[Collected data]
_ _ _

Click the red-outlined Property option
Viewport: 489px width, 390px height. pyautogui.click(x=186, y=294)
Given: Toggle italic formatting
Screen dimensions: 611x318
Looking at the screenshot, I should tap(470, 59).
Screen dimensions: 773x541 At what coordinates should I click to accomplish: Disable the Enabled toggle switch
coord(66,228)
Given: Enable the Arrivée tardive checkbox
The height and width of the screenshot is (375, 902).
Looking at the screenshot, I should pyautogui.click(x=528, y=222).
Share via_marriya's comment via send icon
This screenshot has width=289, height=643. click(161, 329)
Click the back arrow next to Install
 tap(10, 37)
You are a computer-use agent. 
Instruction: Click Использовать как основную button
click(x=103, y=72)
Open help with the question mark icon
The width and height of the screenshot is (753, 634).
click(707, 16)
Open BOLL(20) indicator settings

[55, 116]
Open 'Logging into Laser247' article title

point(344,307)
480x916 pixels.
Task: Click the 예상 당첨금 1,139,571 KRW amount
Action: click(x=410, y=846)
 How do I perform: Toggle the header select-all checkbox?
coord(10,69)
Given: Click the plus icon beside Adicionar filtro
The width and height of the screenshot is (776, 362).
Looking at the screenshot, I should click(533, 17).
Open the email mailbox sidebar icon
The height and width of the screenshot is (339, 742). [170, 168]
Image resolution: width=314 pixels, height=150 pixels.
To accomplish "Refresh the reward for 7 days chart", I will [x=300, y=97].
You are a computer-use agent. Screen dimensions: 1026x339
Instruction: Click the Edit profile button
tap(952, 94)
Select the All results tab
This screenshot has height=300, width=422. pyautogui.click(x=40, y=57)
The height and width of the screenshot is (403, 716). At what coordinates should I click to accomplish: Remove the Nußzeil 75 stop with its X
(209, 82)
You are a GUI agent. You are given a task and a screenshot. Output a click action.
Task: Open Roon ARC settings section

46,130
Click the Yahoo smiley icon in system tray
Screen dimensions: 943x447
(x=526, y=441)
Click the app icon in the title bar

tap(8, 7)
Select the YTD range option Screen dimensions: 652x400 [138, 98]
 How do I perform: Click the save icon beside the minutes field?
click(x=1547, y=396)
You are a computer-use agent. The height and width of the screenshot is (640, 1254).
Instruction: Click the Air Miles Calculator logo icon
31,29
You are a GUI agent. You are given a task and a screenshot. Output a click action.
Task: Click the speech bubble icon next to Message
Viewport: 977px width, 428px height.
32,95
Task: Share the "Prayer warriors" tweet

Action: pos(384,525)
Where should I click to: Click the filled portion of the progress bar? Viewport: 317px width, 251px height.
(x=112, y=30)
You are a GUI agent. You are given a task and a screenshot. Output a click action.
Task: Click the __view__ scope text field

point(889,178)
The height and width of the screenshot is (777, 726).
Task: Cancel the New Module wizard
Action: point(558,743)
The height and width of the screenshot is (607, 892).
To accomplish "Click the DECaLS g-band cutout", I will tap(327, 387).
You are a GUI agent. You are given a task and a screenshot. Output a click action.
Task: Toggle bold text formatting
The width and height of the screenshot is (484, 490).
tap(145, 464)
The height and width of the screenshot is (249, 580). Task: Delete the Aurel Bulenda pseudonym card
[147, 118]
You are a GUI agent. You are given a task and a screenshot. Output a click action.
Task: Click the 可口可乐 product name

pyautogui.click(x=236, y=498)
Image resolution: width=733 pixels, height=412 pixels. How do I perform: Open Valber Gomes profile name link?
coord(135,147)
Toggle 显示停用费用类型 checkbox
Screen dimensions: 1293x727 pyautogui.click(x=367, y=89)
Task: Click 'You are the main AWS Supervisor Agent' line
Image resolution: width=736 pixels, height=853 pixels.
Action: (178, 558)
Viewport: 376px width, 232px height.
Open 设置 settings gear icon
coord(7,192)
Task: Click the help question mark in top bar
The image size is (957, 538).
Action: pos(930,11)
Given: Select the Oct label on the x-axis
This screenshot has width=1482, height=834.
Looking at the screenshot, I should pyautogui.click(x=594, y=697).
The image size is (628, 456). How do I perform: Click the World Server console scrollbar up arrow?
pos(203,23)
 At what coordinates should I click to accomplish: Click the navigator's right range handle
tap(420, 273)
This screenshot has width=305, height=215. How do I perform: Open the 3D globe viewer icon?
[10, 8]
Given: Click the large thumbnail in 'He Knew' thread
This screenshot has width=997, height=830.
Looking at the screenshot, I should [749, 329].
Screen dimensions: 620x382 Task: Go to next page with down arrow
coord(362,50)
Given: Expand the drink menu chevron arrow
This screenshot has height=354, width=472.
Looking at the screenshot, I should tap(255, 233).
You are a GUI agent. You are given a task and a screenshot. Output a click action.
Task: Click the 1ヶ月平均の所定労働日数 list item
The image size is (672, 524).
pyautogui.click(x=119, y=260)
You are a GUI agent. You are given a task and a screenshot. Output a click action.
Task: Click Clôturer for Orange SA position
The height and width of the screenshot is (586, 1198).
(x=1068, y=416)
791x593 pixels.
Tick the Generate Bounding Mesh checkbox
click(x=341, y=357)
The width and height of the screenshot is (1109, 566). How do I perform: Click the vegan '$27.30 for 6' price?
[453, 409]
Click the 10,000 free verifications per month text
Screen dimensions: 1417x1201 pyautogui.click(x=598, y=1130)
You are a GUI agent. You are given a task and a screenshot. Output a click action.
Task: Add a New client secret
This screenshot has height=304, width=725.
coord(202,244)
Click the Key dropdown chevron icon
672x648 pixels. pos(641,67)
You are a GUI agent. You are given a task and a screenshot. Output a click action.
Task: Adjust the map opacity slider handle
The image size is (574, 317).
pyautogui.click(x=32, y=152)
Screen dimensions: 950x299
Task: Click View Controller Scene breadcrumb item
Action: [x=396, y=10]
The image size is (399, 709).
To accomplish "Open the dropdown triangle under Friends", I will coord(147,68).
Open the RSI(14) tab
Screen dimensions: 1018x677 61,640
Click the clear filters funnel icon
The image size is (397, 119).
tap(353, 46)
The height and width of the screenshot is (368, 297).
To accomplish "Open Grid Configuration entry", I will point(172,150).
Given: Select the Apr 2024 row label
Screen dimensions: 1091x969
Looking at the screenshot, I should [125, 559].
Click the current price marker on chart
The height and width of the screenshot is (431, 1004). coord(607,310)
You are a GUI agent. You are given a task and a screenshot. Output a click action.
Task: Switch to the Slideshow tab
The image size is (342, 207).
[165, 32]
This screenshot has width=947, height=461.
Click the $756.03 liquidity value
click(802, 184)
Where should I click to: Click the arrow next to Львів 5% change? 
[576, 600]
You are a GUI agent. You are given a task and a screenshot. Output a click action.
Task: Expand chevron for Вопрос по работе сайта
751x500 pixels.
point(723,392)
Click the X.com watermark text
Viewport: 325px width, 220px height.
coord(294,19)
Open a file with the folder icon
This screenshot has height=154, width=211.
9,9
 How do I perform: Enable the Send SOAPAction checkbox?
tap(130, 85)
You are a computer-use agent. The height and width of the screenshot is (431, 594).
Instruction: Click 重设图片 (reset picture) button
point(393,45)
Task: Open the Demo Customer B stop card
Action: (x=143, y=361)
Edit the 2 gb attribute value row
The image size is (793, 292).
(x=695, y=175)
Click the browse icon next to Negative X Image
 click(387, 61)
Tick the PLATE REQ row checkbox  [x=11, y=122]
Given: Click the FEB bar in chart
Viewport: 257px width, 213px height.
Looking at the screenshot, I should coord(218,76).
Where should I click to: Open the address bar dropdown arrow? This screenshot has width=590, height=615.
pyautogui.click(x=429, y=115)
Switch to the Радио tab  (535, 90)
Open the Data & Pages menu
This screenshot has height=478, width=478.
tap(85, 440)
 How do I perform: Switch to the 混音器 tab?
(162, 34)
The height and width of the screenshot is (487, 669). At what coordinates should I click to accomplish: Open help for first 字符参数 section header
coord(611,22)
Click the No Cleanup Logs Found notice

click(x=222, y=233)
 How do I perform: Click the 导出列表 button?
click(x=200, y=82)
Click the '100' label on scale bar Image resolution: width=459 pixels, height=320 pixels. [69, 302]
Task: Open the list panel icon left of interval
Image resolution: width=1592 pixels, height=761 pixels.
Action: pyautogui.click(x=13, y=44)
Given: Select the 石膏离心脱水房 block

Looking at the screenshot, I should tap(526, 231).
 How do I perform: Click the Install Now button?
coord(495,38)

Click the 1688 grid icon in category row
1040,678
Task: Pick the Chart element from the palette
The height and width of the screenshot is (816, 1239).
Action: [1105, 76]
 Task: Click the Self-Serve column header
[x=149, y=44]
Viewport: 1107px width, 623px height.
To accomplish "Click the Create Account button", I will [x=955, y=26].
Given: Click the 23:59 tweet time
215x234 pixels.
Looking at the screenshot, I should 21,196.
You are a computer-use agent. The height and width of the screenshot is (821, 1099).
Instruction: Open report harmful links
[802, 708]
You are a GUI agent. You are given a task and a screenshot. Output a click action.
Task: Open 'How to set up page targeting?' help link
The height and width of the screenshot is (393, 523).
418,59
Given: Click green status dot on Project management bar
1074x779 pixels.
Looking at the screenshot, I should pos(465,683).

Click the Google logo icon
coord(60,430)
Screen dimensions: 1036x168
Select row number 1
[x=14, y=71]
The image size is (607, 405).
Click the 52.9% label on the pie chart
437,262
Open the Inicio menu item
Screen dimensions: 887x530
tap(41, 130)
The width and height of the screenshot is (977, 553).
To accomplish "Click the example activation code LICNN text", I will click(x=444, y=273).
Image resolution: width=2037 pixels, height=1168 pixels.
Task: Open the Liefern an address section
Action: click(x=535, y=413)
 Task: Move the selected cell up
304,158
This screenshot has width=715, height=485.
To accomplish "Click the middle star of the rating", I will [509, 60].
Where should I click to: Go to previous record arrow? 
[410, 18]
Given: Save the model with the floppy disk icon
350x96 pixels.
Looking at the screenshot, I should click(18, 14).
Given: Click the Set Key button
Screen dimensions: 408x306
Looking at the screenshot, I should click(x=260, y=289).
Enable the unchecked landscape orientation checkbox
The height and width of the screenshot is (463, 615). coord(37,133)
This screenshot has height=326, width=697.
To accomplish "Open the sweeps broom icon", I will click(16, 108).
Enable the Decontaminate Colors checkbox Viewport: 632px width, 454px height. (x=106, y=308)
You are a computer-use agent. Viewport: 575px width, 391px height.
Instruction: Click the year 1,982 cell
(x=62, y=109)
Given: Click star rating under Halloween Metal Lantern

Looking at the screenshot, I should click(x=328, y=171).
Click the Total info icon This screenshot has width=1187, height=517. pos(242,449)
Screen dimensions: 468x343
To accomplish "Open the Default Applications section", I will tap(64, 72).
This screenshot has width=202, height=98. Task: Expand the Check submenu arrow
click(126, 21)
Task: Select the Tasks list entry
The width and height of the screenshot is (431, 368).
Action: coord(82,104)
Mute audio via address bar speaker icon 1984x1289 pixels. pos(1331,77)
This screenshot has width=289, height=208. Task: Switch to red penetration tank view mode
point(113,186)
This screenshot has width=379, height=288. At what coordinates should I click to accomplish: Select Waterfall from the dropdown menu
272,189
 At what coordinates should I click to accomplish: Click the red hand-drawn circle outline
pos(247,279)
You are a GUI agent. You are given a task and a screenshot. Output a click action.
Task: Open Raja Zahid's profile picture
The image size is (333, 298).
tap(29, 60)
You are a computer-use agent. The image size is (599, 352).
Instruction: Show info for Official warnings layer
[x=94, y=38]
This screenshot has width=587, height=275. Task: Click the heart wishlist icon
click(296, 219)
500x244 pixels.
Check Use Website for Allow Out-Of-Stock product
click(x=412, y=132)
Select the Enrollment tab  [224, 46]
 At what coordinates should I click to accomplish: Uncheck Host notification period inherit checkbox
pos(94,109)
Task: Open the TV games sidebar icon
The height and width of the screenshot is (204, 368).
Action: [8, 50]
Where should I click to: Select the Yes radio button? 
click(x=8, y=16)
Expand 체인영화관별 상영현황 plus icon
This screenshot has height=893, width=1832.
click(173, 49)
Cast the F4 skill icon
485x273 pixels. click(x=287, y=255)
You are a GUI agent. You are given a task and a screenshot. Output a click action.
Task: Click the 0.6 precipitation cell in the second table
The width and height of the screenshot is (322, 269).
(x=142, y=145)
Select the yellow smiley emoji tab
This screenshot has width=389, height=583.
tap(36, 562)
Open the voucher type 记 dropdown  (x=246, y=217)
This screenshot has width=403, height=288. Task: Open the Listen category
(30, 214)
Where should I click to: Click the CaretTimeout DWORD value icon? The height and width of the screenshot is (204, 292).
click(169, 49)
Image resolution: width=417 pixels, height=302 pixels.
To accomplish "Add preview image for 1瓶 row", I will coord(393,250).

_ _ _

WHAT THE EXERCISE ASKS: For every line above that includes the string "smiley", copy the line.

PROBLEM SOLUTION:
Click the Yahoo smiley icon in system tray
Select the yellow smiley emoji tab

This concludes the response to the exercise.